[Editor's note: Matt Momchilov plays in an S.F.-based, all-gay Hole tribute band called Butthole. He seemed like the perfect person to interview original Hole drummer Patty Schemel about the new documentary covering her life, so when we were pitched this story through a friend of Momchilov's, we took it. Enjoy.]
By MATT MOMCHILOV
I have always wanted to be the girl with most cake. Somewhere in the dawn of my adolescence, Hole crashed the party with sunless bruised legs in a beer-soaked baby doll dress, and set up camp — permanently. The band's seminal second album, Live Though This, has been in the five-disc CD changer in my car for the last four years. I think the world would be hard-pressed to find anyone who has spent more time screaming along to their cathartic jams than I have, excluding, potentially, the other members of my all-fag Hole cover band, Butthole. Images of Courtney Love have even begun creeping their way into my art practice: I recently made a life-sized concrete sculpture of Butthole's singer, Lain Kay, in full Courtney Love drag.
When I caught word that Hole's original drummer, Patty Schemel, an ex-junkie turned sober dog walker, had a new biopic about to see release, it was music to my ears. Hit So Hard is a rare glimpse of a life lived in the shadows of Courtney Love's star, loaded with a dark nostalgia that is equal parts grunge home movie and VH1 Behind The Music. I had a chance to talk to Patty during a break from the New York leg of her press tour for the film, which starts a week-long run at S.F.'s Roxie Theater this Friday.
What do you think about this huge surge of '90s nostalgia in fashion and pop culture right now?
It's crazy. It's hard to wrap my head around it.
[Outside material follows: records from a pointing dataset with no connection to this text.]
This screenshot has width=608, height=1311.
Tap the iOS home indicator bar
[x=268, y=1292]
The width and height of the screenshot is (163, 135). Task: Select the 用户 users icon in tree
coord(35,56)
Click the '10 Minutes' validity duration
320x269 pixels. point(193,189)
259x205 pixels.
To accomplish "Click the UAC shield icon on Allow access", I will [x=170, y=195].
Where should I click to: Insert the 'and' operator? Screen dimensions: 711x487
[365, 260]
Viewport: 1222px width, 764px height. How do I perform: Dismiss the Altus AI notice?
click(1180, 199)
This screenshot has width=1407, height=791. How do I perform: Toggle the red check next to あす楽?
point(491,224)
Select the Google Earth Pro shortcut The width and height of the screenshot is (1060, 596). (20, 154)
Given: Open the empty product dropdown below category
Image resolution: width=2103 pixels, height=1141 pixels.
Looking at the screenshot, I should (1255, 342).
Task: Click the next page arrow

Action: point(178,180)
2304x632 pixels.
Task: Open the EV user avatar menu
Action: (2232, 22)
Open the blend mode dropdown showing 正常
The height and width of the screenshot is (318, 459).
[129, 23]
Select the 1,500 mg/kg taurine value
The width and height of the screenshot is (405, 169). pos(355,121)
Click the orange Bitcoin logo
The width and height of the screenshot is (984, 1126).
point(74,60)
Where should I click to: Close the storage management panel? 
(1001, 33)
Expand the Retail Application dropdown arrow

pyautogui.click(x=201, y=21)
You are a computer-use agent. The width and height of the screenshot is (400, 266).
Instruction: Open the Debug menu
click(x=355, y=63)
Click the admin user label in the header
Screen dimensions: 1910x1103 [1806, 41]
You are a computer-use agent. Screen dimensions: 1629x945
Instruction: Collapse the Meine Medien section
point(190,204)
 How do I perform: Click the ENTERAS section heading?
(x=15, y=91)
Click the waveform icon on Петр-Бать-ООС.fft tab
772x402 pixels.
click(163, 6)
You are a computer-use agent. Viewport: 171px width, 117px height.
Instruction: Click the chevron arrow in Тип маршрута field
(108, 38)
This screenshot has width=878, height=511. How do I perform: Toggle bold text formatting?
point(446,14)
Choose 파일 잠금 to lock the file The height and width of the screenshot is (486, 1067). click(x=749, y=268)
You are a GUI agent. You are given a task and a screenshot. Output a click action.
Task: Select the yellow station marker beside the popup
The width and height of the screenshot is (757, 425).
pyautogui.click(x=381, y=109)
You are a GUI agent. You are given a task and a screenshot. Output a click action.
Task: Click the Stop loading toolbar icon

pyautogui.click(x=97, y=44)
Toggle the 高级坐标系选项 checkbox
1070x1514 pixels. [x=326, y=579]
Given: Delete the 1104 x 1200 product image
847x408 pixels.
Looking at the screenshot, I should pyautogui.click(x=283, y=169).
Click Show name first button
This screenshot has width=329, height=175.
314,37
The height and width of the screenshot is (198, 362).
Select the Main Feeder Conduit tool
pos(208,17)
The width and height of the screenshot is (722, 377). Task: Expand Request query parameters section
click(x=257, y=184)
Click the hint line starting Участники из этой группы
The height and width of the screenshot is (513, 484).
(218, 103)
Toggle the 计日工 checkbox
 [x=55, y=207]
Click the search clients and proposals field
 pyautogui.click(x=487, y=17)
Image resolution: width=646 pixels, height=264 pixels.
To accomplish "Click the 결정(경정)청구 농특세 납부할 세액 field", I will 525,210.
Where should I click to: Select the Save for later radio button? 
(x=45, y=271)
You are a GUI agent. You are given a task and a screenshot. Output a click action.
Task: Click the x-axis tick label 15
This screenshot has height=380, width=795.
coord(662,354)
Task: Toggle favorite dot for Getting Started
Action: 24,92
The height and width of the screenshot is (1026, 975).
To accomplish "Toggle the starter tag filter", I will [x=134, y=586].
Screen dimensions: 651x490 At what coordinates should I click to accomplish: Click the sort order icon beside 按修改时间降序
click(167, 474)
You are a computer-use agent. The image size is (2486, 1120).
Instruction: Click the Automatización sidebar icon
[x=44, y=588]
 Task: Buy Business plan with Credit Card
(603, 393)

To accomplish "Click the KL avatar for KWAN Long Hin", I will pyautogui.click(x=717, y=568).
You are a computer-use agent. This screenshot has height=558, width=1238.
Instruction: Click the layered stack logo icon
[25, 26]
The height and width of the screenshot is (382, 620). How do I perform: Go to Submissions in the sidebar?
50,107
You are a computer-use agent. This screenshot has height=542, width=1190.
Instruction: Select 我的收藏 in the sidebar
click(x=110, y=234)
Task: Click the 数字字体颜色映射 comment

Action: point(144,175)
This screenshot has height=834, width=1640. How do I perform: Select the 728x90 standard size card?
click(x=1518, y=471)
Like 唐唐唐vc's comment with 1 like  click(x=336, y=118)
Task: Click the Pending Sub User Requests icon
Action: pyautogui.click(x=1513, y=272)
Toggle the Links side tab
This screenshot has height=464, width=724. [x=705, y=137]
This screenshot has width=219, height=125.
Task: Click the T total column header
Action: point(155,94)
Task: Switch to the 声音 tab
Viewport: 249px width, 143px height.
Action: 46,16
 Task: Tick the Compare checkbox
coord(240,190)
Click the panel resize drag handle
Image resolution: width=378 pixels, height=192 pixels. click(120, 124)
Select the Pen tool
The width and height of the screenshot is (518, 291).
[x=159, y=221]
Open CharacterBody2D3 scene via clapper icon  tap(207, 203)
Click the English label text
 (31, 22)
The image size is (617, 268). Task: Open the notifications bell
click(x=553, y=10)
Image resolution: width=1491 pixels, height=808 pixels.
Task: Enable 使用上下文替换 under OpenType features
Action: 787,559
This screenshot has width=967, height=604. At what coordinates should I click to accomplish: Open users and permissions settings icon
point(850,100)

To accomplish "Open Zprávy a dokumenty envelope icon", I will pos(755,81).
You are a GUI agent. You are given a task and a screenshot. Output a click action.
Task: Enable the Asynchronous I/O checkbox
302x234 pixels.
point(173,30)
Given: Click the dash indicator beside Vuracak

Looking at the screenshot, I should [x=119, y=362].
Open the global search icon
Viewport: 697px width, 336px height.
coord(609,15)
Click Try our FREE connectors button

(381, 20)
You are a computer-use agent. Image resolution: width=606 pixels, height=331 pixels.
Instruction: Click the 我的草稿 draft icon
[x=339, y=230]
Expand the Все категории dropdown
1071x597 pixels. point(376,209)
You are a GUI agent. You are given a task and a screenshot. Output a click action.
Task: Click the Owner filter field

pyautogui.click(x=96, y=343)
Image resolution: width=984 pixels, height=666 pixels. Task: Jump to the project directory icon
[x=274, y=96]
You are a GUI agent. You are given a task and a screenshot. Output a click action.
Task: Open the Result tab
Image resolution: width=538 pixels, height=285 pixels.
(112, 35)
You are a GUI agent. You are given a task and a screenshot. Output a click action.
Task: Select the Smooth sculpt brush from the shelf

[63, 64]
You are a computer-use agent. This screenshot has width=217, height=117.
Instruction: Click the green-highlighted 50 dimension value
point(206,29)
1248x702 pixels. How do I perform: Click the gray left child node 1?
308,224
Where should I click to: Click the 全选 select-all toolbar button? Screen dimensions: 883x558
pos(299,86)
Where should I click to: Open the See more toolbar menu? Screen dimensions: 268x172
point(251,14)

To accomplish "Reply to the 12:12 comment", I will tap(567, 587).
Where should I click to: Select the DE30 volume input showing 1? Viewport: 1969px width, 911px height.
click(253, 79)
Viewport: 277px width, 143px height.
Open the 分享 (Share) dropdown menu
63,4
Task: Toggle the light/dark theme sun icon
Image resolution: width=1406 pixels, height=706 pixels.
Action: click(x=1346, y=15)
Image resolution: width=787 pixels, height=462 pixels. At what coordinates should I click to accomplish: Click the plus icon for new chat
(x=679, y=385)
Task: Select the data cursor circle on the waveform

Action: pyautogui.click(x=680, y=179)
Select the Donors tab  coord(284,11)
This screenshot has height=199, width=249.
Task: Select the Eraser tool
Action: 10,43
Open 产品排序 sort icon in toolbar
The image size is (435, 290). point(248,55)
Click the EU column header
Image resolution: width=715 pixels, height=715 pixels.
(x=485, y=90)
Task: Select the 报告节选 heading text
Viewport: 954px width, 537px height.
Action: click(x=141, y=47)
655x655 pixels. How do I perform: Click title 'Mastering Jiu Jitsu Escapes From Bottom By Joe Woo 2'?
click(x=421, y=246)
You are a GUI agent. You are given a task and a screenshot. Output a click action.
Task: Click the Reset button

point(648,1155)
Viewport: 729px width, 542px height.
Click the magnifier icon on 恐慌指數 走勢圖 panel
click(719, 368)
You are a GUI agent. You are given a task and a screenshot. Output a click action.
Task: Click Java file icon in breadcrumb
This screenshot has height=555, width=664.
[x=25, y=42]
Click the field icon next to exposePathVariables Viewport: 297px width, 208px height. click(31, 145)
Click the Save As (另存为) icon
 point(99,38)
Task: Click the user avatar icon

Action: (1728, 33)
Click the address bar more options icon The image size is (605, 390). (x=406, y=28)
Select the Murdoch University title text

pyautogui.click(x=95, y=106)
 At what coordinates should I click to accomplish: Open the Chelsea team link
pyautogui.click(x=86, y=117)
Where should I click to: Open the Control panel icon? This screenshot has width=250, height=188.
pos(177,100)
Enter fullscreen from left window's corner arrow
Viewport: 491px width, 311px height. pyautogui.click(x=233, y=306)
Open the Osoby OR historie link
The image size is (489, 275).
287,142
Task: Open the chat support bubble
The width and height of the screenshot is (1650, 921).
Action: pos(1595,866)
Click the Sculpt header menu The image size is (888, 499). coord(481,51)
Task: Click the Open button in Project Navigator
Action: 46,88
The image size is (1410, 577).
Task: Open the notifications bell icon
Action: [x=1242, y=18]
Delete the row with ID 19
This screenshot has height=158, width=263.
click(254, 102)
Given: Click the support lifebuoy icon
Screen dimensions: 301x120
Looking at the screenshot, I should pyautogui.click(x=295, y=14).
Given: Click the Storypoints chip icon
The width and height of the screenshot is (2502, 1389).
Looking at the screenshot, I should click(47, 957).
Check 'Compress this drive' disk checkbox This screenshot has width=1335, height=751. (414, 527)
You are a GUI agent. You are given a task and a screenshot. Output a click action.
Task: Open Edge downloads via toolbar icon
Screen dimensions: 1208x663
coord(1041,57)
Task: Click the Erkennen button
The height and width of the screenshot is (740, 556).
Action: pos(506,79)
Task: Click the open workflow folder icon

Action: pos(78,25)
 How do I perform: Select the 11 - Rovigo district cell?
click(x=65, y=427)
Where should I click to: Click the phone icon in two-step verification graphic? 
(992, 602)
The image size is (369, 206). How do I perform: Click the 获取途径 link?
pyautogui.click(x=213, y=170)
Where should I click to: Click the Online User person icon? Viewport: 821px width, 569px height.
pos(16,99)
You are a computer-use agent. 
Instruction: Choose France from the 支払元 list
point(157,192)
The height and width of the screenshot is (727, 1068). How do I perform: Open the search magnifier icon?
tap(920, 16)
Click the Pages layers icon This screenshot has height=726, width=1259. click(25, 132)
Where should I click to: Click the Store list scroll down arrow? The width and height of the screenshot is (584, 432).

There's like, a new version of flannel. [Former Hole bassist] Melissa [Auf der Maur] and I were just talking the other day, and I was asking, 'What's with the pants tucked into the lace-up boots thing all the kids are wearing?', and she was like, “Oh, it's from Chris Cornell.” I guess I'm not removed enough from it to come back. I'm constantly listening to new music, and hearing what people are creating, but I never stopped listening to my favorite music from the '90s. It's interesting to think, what does New Grunge sound like? Did I just coin a new term?